You can copy an existing Dataproc on GKE virtual cluster's configuration, update the copied configuration, and then create a new Dataproc on GKE cluster using the updated configuration.

Steps to recreate and update a Dataproc on GKE cluster

gcloud

1. Set environment variables:

CLUSTER=existing Dataproc on GKE  cluster name \
  REGION=region
  

  1. Export the existing Dataproc on GKE cluster configuration to a YAML file.

    gcloud dataproc clusters export $CLUSTER \
        --region=$REGION > "${CLUSTER}-config.yaml"
    

  2. Update the configuration.

    1. Remove the kubernetesNamespace field. Removing this field is necessary to avoid a namespace conflict when you create the updated cluster.

      Sample sed command to remove the kubernetesNamespace field:

      sed -E "s/kubernetesNamespace: .+$//g" ${CLUSTER}-config.yaml
      

    2. Make additional changes to update Dataproc on GKE virtual cluster configuration settings, such as changing the Spark componentVersion.

  3. Delete the existing Dataproc on GKE virtual cluster if you will create a cluster that has the same name as the cluster it is updating (if you are replacing the original cluster).

  4. Wait for the previous delete operation to finish, and then import the updated cluster configuration to create a new Dataproc on GKE virtual cluster with the updated config settings.

    gcloud dataproc clusters import $CLUSTER \
        --region=$REGION \
        --source="${CLUSTER}-config.yaml"

API

1. Set environment variables:

CLUSTER=existing Dataproc on GKE  cluster name \
  REGION=region
  

  1. Export the existing Dataproc on GKE cluster configuration to a YAML file.

    curl -X GET -H "Authorization: Bearer $(gcloud auth print-access-token)"  "https://github.jbcj.top:443/https/dataproc.googleapis.com/v1/projects/${PROJECT}/regions/${REGION}/clusters/${CLUSTER}?alt=json" > "${CLUSTER}-config.json"

  2. Remove the kubernetesNamespace field. Removal of this field is necessary to avoid a namespace conflict when you create the updated cluster.

    Sample jq command to remove kubernetesNamespace field:

    jq 'del(.virtualClusterConfig.kubernetesClusterConfig.kubernetesNamespace)'
      

    1. Make additional changes to update Dataproc on GKE virtual cluster configuration settings, such as changing the Spark componentVersion.
  3. Delete the existing Dataproc on GKE virtual cluster if you will create a cluster that has the same name as the cluster it is updating (if you are replacing the original cluster).

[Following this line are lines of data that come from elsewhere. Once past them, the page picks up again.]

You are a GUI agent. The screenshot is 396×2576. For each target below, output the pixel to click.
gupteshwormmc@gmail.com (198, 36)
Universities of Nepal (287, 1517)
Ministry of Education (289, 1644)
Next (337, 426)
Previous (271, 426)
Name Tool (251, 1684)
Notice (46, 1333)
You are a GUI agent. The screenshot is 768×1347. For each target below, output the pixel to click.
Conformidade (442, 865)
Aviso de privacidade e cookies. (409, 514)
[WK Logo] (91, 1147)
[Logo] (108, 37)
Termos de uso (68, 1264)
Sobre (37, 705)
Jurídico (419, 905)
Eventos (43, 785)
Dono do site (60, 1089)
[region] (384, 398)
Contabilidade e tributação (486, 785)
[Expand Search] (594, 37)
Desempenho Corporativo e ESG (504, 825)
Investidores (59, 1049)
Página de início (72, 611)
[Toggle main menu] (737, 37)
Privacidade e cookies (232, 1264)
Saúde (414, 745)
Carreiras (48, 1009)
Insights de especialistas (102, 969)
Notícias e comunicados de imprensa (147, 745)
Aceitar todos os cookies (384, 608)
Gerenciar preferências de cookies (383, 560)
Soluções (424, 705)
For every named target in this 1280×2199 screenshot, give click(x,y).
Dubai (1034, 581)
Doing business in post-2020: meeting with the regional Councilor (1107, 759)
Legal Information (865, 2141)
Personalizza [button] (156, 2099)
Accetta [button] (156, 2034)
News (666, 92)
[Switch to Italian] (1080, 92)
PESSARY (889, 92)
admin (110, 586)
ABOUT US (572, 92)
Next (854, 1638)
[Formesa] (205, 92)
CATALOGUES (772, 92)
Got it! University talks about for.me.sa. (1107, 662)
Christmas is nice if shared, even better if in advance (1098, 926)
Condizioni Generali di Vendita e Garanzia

    curl -X DELETE -H "Authorization: Bearer $(gcloud auth print-access-token)" "https://github.jbcj.top:443/https/dataproc.googleapis.com/v1/projects/${PROJECT}/regions/${REGION}/clusters/${CLUSTER}"
    

  4. Wait for the previous delete operation to finish, and then import the updated cluster configuration to create a new Dataproc on GKE virtual cluster with the updated settings.

    curl -i -X POST  -H "Authorization: Bearer $(gcloud auth print-access-token)"  -H "Content-Type: application/json; charset=utf-8" -d "@${CLUSTER}-config.json" "https://github.jbcj.top:443/https/dataproc.googleapis.com/v1/projects/${PROJECT}/regions/${REGION}/clusters?alt=json"
    

Console

The Google Cloud console does not support recreating a Dataproc on GKE virtual cluster by importing an existing cluster's configuration.